#### Exercise requirements
Filter the material below and copy every line that contains the word "Switch". Case counts.

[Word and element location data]
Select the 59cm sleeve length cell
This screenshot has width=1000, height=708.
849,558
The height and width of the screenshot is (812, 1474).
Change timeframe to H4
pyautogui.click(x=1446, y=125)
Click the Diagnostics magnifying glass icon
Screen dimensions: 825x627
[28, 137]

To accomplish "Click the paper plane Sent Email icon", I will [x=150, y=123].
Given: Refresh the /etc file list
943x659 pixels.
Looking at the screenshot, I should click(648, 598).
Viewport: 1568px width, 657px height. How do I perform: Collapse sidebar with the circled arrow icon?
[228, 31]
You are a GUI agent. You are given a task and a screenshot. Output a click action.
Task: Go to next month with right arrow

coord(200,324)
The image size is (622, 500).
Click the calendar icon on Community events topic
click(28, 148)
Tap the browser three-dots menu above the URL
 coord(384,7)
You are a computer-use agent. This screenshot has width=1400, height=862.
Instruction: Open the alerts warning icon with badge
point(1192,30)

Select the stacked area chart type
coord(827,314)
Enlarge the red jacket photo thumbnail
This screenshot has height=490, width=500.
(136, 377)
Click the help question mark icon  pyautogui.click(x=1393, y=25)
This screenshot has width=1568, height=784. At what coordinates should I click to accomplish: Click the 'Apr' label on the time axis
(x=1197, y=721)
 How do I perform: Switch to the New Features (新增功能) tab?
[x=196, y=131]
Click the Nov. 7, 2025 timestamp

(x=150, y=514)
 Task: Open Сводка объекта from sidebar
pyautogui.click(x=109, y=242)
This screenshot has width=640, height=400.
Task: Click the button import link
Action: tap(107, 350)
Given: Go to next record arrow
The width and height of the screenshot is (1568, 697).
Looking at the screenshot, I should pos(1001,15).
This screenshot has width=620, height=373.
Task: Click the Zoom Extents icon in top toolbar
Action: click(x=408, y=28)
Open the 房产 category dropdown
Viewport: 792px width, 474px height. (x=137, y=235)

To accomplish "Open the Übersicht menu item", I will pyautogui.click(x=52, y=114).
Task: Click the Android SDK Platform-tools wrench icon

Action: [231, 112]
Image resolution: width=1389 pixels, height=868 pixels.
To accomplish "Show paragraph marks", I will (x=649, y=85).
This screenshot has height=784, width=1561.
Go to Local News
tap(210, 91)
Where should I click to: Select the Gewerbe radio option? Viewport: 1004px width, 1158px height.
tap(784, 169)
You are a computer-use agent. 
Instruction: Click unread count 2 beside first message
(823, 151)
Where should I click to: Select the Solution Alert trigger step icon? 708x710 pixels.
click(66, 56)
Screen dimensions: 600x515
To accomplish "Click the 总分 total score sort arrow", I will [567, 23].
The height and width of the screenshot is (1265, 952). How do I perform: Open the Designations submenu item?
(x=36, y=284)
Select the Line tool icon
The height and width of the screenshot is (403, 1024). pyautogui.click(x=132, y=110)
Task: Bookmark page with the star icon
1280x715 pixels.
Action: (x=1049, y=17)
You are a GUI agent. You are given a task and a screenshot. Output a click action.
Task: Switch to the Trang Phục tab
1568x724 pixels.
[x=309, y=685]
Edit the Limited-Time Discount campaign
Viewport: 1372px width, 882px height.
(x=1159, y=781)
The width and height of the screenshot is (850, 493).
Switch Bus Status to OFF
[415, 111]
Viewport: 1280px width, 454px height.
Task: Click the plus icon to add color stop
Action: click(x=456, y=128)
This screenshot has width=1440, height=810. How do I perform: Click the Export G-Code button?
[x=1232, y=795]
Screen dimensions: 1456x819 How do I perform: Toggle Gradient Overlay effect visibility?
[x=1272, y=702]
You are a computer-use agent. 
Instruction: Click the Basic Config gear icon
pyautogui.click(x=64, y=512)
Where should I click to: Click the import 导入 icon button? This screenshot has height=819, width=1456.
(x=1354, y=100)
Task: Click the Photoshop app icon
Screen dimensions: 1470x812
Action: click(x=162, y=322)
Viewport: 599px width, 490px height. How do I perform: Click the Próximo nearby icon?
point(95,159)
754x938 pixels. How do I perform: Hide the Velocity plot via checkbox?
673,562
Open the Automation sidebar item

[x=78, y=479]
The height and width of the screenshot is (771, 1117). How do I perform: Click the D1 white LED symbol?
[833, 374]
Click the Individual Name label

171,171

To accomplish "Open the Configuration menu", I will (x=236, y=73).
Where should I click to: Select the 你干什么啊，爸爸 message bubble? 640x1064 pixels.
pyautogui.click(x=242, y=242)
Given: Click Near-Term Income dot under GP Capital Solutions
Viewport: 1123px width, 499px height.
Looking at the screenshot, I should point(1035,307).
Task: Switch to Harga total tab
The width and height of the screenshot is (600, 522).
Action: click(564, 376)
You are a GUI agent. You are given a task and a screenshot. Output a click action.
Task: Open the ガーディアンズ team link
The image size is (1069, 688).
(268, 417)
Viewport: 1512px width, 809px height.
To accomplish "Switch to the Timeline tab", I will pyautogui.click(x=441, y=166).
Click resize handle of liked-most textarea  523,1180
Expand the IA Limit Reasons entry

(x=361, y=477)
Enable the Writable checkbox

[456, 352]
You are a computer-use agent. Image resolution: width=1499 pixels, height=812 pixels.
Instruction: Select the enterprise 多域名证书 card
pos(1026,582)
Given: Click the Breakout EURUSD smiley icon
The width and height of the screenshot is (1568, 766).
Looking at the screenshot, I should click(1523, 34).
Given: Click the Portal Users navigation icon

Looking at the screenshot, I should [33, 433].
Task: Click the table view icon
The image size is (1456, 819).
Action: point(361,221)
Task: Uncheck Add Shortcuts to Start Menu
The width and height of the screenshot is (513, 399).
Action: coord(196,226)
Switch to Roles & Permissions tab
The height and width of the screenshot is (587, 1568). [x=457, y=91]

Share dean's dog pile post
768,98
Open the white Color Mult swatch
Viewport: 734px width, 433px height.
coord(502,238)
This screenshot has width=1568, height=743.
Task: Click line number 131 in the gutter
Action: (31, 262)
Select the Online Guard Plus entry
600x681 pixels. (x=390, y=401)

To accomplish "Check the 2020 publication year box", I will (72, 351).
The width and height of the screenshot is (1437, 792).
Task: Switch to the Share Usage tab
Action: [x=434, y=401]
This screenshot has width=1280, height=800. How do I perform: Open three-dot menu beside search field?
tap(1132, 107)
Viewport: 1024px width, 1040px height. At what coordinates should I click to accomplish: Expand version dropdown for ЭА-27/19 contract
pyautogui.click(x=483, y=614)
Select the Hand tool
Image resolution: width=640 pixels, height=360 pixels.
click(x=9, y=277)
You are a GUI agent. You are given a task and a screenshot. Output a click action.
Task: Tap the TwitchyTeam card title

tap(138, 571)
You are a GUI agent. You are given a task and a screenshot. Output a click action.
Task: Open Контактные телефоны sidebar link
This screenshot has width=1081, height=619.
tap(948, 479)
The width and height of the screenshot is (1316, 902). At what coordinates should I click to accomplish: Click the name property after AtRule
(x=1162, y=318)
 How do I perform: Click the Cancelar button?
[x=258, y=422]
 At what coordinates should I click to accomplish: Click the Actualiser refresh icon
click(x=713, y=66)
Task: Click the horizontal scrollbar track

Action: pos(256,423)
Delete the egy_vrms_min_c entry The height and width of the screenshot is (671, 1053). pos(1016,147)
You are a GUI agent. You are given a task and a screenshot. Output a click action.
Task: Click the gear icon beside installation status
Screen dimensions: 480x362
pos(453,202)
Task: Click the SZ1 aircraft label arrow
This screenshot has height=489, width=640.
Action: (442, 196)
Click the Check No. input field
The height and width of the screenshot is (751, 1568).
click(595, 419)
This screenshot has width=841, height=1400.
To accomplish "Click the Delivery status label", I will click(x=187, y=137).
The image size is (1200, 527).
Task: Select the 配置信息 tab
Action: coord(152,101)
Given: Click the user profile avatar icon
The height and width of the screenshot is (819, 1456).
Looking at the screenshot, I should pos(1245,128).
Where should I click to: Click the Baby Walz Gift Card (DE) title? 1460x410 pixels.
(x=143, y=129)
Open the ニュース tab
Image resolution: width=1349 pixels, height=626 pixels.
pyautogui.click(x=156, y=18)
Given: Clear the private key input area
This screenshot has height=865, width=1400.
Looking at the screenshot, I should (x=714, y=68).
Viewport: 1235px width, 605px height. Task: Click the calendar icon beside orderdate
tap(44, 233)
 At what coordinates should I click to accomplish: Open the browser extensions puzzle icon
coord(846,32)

#### Answer for the task
 How do I perform: Switch to the New Features (新增功能) tab?
Task: Switch to the Trang Phục tab
Switch Bus Status to OFF
Task: Switch to Harga total tab
To accomplish "Switch to the Timeline tab", I will pyautogui.click(x=441, y=166).
Switch to Roles & Permissions tab
Task: Switch to the Share Usage tab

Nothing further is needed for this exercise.